The Correctness Problem
Any selective test execution system faces an asymmetric risk. Running a test that did not need to run wastes time but causes no harm. Skipping a test that should have run and missing a regression is a serious failure.
This asymmetry means the safe design is conservative: when uncertain, run the test. The engineering work in a system like Stripe’s is mostly in the uncertainty reduction, getting the dependency graph accurate enough that the conservative fallback rarely triggers.
Several categories of change require running everything regardless. Changes to shared infrastructure like test helpers, configuration files, or build tooling can affect any test. Changes to language runtime versions or gem dependencies are similarly global. Stripe almost certainly maintains an explicit list of such “universal” paths where any modification bypasses selection entirely.
There is also the question of transitive dependencies. If file A is changed, and file B depends on A, and test T depends on B but not directly on A, the system must trace the full transitive closure to find T. This is a graph reachability problem, and at 50 million lines the graph can be large. The practical implementation needs to be efficient: precomputed adjacency lists, incremental updates when files change, possibly a persistent graph store that is updated as part of the CI pipeline setup.
What This Costs to Build and Maintain
Selective test execution is not a feature you drop in over a weekend. Stripe’s system represents years of investment in type checking infrastructure, dependency graph construction, CI tooling integration, and ongoing maintenance as the codebase evolves.
The maintenance cost is often underestimated. The dependency graph must stay accurate as the codebase changes. New metaprogramming patterns that the static analyzer cannot follow must be identified and either restricted or handled specially. Test helpers that get added to the shared stack must be recognized as universal dependencies. Gem updates must be treated conservatively.

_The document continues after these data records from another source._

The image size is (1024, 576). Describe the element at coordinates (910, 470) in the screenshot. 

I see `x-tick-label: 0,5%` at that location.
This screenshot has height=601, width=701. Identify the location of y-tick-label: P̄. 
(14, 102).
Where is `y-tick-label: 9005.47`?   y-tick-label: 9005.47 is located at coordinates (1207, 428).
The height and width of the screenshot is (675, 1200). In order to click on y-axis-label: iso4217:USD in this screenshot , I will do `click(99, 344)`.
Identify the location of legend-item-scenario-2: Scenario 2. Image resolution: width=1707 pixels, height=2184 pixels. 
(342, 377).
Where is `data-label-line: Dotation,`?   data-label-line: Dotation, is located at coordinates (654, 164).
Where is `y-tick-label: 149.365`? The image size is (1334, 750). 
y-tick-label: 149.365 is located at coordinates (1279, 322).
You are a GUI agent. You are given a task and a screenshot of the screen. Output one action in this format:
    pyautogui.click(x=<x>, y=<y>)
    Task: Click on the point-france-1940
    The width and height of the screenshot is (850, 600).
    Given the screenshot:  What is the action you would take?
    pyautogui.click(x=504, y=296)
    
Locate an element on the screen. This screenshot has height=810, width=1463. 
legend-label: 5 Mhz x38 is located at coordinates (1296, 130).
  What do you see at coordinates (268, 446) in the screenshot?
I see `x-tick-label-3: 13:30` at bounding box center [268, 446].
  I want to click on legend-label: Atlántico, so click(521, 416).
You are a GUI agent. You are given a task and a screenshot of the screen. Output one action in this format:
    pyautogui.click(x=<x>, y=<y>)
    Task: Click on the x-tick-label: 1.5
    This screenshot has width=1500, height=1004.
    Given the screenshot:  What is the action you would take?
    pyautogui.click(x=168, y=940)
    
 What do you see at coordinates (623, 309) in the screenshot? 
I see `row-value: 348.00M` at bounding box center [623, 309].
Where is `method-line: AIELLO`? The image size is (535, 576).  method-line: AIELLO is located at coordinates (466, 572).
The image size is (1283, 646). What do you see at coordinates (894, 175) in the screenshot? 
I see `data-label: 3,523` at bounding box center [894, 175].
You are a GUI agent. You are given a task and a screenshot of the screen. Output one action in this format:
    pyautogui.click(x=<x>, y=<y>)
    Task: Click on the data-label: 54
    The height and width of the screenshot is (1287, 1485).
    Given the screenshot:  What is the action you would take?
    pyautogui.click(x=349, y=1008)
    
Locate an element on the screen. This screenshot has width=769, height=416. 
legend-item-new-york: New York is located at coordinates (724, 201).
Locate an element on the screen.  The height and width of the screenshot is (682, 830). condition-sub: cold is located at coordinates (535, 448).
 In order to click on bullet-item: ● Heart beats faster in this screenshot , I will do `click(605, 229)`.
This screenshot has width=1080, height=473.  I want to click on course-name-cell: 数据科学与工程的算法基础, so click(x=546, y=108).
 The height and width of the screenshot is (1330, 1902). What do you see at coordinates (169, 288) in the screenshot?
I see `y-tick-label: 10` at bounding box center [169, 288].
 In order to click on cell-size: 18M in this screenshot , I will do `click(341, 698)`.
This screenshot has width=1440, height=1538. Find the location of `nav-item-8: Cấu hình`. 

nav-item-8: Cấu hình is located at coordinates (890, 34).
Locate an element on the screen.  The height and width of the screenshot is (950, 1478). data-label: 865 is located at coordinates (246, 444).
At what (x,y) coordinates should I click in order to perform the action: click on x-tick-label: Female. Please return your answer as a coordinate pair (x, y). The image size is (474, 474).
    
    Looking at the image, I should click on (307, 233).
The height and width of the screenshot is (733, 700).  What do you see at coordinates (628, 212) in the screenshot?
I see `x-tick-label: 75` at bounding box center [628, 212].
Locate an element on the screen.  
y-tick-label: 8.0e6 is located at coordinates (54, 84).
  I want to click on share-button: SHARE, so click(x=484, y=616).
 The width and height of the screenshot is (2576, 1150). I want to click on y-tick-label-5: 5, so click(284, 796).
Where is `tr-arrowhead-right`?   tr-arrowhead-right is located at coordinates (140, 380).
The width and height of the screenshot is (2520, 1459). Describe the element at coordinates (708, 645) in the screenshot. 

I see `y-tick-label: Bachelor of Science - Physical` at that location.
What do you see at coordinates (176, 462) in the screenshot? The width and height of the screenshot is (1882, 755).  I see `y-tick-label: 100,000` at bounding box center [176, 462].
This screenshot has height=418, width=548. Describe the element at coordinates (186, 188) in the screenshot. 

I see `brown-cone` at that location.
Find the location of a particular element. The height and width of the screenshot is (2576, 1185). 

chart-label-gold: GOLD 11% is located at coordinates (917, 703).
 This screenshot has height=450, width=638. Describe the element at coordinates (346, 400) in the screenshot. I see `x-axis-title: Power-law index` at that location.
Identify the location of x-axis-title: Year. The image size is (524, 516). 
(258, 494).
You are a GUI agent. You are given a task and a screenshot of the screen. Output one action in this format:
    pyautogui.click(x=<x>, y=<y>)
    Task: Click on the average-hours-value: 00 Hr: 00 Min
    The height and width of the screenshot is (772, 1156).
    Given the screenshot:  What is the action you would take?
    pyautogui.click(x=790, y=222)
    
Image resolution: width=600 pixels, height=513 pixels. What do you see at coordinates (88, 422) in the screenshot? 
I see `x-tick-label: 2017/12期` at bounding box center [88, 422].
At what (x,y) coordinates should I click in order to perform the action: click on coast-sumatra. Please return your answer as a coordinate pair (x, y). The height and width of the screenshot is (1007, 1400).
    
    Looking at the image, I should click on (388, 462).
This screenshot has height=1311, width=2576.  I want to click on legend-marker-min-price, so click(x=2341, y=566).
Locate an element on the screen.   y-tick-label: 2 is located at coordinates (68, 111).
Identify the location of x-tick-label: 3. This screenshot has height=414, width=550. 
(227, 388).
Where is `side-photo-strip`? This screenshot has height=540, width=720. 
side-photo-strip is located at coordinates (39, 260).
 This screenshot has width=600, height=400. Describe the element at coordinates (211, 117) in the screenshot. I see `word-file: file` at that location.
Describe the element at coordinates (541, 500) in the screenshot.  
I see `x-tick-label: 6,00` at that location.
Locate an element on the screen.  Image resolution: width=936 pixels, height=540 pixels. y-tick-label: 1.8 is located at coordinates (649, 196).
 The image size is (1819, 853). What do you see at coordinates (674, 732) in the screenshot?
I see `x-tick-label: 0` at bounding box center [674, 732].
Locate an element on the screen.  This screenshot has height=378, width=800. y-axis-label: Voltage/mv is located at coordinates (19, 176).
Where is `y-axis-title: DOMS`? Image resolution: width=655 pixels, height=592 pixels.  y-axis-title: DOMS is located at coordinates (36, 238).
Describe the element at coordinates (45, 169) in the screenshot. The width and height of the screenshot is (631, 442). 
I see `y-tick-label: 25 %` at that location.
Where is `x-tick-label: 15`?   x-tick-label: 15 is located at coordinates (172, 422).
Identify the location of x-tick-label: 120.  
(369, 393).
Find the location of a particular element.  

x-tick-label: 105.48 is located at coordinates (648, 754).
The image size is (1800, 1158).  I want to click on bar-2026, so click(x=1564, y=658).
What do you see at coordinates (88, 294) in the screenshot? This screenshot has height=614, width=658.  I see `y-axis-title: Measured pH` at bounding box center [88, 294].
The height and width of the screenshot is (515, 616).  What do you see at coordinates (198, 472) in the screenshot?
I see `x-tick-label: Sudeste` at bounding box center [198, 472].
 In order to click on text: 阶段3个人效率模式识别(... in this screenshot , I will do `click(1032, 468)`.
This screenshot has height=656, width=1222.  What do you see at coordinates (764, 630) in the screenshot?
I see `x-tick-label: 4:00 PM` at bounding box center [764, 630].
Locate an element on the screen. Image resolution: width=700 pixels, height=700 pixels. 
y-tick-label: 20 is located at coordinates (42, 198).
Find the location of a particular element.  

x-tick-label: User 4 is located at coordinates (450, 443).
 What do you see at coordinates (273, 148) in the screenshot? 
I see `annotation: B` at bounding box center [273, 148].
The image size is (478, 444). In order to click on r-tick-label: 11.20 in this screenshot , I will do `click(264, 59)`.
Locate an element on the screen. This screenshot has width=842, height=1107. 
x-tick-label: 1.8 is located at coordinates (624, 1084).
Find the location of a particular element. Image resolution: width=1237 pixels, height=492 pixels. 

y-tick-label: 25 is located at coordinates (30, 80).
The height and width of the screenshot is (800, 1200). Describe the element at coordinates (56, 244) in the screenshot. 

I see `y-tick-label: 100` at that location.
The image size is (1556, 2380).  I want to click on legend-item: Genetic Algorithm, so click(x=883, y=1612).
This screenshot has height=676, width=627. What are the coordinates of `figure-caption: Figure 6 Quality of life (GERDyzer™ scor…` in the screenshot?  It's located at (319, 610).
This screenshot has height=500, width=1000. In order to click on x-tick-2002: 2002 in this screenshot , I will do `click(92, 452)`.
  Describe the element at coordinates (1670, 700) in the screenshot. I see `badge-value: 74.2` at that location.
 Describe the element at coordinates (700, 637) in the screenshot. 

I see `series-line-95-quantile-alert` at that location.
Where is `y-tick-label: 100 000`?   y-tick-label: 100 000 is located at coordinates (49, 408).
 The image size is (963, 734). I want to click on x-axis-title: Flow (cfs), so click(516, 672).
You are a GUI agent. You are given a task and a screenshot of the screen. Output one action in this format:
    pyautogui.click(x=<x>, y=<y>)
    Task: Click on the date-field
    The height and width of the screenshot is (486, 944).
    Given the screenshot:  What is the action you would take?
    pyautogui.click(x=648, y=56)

For teams not at Stripe’s scale, tools like pytest-testmon, Jest’s built-in affected detection, and build systems like Bazel or Pants offer selective execution without building the infrastructure from scratch. The right tool depends heavily on the language, the build system, and the degree of metaprogramming in the codebase.
For Ruby specifically, the path to selective execution goes through type coverage. The more of the codebase that Sorbet can analyze, the more precise the dependency graph becomes. That is probably the most transferable lesson from what Stripe has built: investing in static analysis infrastructure pays off in ways that compound over time, and CI speed is one of the less obvious dividends.